§ **WHAT YOU HAVE TO DO**
Every line of the material below should be retyped exactly.

§ **MATERIAL PROVIDED**
──────────

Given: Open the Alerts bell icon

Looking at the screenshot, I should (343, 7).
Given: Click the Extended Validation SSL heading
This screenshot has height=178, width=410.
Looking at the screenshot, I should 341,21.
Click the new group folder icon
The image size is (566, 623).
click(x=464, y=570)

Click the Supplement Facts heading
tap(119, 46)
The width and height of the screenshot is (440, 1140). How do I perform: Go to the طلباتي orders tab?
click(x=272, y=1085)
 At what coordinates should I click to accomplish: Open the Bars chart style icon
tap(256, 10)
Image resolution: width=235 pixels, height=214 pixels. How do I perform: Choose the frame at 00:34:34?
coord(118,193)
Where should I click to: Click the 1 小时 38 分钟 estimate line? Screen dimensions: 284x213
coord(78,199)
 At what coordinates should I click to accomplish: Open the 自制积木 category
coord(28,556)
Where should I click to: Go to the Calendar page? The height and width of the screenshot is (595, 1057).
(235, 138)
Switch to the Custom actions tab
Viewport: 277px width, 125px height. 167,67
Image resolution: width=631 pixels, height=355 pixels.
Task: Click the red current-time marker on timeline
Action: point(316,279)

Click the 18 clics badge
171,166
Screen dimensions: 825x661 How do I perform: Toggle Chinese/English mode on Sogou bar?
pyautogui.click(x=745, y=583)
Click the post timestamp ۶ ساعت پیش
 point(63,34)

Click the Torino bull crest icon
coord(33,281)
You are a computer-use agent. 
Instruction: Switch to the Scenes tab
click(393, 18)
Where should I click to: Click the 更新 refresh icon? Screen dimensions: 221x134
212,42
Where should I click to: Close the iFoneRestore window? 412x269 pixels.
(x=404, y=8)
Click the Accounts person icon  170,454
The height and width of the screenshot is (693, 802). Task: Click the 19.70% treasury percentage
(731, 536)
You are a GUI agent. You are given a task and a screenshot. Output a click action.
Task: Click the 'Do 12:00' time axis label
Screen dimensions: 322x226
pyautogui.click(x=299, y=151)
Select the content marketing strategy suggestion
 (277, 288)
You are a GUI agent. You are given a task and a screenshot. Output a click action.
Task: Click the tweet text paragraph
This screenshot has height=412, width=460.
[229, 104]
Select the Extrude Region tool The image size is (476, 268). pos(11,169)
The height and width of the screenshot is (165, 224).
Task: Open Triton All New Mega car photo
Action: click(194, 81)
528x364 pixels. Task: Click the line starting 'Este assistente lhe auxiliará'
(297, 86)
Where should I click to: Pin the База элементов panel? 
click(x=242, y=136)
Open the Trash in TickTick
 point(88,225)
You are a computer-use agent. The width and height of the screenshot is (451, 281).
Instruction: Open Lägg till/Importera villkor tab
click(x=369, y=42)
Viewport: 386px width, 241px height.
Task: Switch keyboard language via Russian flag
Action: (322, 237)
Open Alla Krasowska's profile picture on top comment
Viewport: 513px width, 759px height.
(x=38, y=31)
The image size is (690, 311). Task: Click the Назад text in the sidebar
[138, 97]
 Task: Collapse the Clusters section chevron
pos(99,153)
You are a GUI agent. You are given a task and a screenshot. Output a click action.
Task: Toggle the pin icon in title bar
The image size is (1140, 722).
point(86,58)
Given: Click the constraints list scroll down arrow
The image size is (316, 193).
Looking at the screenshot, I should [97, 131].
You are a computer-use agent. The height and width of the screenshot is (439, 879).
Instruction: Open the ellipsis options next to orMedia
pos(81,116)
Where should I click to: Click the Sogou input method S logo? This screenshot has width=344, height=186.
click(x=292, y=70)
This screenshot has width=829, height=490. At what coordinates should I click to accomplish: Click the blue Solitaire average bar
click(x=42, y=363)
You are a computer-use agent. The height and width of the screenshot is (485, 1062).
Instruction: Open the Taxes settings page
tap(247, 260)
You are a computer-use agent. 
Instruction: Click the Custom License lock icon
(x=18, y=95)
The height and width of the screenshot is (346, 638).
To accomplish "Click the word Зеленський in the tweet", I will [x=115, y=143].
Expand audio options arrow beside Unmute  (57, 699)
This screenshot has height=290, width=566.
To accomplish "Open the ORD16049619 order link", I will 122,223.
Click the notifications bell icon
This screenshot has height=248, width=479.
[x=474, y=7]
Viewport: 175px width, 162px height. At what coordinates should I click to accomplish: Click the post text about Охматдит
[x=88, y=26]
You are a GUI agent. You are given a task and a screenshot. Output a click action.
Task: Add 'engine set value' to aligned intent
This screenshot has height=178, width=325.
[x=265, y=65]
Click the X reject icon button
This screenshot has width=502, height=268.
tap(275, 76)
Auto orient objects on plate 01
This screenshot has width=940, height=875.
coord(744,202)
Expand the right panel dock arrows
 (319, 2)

──────────

§ **ANSWER**
Given: Open the Alerts bell icon

Looking at the screenshot, I should (343, 7).
Given: Click the Extended Validation SSL heading
This screenshot has height=178, width=410.
Looking at the screenshot, I should 341,21.
Click the new group folder icon
The image size is (566, 623).
click(x=464, y=570)

Click the Supplement Facts heading
tap(119, 46)
The width and height of the screenshot is (440, 1140). How do I perform: Go to the طلباتي orders tab?
click(x=272, y=1085)
 At what coordinates should I click to accomplish: Open the Bars chart style icon
tap(256, 10)
Image resolution: width=235 pixels, height=214 pixels. How do I perform: Choose the frame at 00:34:34?
coord(118,193)
Where should I click to: Click the 1 小时 38 分钟 estimate line? Screen dimensions: 284x213
coord(78,199)
 At what coordinates should I click to accomplish: Open the 自制积木 category
coord(28,556)
Where should I click to: Go to the Calendar page? The height and width of the screenshot is (595, 1057).
(235, 138)
Switch to the Custom actions tab
Viewport: 277px width, 125px height. 167,67
Image resolution: width=631 pixels, height=355 pixels.
Task: Click the red current-time marker on timeline
Action: point(316,279)

Click the 18 clics badge
171,166
Screen dimensions: 825x661 How do I perform: Toggle Chinese/English mode on Sogou bar?
pyautogui.click(x=745, y=583)
Click the post timestamp ۶ ساعت پیش
 point(63,34)

Click the Torino bull crest icon
coord(33,281)
You are a computer-use agent. 
Instruction: Switch to the Scenes tab
click(393, 18)
Where should I click to: Click the 更新 refresh icon? Screen dimensions: 221x134
212,42
Where should I click to: Close the iFoneRestore window? 412x269 pixels.
(x=404, y=8)
Click the Accounts person icon  170,454
The height and width of the screenshot is (693, 802). Task: Click the 19.70% treasury percentage
(731, 536)
You are a GUI agent. You are given a task and a screenshot. Output a click action.
Task: Click the 'Do 12:00' time axis label
Screen dimensions: 322x226
pyautogui.click(x=299, y=151)
Select the content marketing strategy suggestion
 (277, 288)
You are a GUI agent. You are given a task and a screenshot. Output a click action.
Task: Click the tweet text paragraph
This screenshot has height=412, width=460.
[229, 104]
Select the Extrude Region tool The image size is (476, 268). pos(11,169)
The height and width of the screenshot is (165, 224).
Task: Open Triton All New Mega car photo
Action: click(194, 81)
528x364 pixels. Task: Click the line starting 'Este assistente lhe auxiliará'
(297, 86)
Where should I click to: Pin the База элементов panel? 
click(x=242, y=136)
Open the Trash in TickTick
 point(88,225)
You are a computer-use agent. The width and height of the screenshot is (451, 281).
Instruction: Open Lägg till/Importera villkor tab
click(x=369, y=42)
Viewport: 386px width, 241px height.
Task: Switch keyboard language via Russian flag
Action: (322, 237)
Open Alla Krasowska's profile picture on top comment
Viewport: 513px width, 759px height.
(x=38, y=31)
The image size is (690, 311). Task: Click the Назад text in the sidebar
[138, 97]
 Task: Collapse the Clusters section chevron
pos(99,153)
You are a GUI agent. You are given a task and a screenshot. Output a click action.
Task: Toggle the pin icon in title bar
The image size is (1140, 722).
point(86,58)
Given: Click the constraints list scroll down arrow
The image size is (316, 193).
Looking at the screenshot, I should [97, 131].
You are a computer-use agent. The height and width of the screenshot is (439, 879).
Instruction: Open the ellipsis options next to orMedia
pos(81,116)
Where should I click to: Click the Sogou input method S logo? This screenshot has width=344, height=186.
click(x=292, y=70)
This screenshot has width=829, height=490. At what coordinates should I click to accomplish: Click the blue Solitaire average bar
click(x=42, y=363)
You are a computer-use agent. The height and width of the screenshot is (485, 1062).
Instruction: Open the Taxes settings page
tap(247, 260)
You are a computer-use agent. 
Instruction: Click the Custom License lock icon
(x=18, y=95)
The height and width of the screenshot is (346, 638).
To accomplish "Click the word Зеленський in the tweet", I will [x=115, y=143].
Expand audio options arrow beside Unmute  (57, 699)
This screenshot has height=290, width=566.
To accomplish "Open the ORD16049619 order link", I will 122,223.
Click the notifications bell icon
This screenshot has height=248, width=479.
[x=474, y=7]
Viewport: 175px width, 162px height. At what coordinates should I click to accomplish: Click the post text about Охматдит
[x=88, y=26]
You are a GUI agent. You are given a task and a screenshot. Output a click action.
Task: Add 'engine set value' to aligned intent
This screenshot has height=178, width=325.
[x=265, y=65]
Click the X reject icon button
This screenshot has width=502, height=268.
tap(275, 76)
Auto orient objects on plate 01
This screenshot has width=940, height=875.
coord(744,202)
Expand the right panel dock arrows
 (319, 2)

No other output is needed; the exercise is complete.